### Exercise:
Copy each line of the data beneath in which the word "thumbnail" appears.

[Saved entries]
◆ ◆ ◆ ◆ ◆
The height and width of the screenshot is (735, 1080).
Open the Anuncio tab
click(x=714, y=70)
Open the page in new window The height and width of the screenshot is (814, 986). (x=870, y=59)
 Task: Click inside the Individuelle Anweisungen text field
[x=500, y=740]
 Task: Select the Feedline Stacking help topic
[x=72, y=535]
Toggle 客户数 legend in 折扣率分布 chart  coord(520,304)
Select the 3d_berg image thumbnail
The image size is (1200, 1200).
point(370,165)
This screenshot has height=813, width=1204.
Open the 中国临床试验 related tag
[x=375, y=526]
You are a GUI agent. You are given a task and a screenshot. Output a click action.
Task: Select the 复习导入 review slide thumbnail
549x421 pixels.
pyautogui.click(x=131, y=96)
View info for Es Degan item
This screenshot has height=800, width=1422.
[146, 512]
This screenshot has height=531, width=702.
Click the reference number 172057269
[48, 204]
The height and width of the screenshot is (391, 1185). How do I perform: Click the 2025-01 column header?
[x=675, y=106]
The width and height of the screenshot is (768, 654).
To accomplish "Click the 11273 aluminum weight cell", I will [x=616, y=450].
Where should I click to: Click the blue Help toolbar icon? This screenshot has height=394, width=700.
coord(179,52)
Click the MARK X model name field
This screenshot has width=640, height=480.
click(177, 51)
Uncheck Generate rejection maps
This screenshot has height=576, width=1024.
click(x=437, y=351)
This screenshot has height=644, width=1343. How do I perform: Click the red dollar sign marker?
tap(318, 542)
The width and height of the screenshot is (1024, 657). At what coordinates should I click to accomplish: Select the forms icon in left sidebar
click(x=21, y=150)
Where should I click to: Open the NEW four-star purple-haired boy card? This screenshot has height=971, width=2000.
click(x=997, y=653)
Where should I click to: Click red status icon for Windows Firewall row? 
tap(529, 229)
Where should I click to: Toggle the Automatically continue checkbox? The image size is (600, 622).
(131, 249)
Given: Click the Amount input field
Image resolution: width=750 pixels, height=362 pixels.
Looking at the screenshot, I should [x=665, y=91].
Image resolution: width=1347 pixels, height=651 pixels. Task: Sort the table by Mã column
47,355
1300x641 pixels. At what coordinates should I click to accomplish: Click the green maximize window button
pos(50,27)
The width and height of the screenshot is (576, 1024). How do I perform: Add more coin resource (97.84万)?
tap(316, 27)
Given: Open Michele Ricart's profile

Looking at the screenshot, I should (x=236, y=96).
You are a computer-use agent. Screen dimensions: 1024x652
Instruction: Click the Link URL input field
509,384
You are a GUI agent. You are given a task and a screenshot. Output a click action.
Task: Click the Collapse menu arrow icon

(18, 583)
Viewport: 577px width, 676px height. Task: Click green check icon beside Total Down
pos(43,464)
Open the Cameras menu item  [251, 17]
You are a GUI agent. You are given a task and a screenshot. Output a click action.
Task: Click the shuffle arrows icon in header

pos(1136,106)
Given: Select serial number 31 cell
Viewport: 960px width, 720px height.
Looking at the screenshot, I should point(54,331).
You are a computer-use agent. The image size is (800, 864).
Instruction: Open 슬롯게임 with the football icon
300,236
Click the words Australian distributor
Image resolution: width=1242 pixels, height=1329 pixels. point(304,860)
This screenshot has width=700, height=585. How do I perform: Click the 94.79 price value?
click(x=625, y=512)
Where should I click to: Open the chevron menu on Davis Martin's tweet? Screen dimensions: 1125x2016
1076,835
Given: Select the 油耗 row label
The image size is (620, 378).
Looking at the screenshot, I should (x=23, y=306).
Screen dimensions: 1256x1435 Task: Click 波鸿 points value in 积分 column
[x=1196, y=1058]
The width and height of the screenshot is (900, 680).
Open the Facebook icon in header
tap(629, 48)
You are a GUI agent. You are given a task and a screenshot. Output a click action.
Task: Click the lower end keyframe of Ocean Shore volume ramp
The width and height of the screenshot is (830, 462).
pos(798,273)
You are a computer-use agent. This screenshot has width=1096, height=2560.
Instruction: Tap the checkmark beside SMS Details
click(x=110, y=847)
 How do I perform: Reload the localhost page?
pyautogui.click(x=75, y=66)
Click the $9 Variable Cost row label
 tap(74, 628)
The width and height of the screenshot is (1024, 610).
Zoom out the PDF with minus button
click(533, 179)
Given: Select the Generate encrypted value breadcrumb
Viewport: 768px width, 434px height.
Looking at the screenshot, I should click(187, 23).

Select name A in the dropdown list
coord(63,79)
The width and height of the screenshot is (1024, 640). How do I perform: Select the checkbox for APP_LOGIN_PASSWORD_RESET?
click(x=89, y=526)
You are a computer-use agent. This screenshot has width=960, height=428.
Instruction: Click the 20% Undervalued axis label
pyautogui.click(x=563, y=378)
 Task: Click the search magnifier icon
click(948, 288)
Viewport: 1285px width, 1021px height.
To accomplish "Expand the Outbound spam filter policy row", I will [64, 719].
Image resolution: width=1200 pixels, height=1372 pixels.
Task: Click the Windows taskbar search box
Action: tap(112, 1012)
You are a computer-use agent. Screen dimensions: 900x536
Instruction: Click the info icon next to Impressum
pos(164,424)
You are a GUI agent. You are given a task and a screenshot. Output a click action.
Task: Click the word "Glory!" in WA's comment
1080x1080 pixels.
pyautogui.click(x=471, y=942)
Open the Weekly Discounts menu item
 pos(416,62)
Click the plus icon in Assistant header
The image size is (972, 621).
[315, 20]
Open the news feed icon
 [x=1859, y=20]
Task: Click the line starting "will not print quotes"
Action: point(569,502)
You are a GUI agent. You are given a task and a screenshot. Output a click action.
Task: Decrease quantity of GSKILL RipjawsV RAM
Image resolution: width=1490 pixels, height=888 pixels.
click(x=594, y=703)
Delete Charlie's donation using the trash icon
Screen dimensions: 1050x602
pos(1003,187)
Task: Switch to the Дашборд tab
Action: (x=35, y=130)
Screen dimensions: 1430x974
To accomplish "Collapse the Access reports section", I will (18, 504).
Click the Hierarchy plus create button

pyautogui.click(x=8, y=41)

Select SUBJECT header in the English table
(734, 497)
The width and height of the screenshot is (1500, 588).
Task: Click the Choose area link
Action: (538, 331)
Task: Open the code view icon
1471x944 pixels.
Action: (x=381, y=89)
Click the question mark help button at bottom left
◆ ◆ ◆ ◆ ◆
### Finished exercise:
Select the 3d_berg image thumbnail
Task: Select the 复习导入 review slide thumbnail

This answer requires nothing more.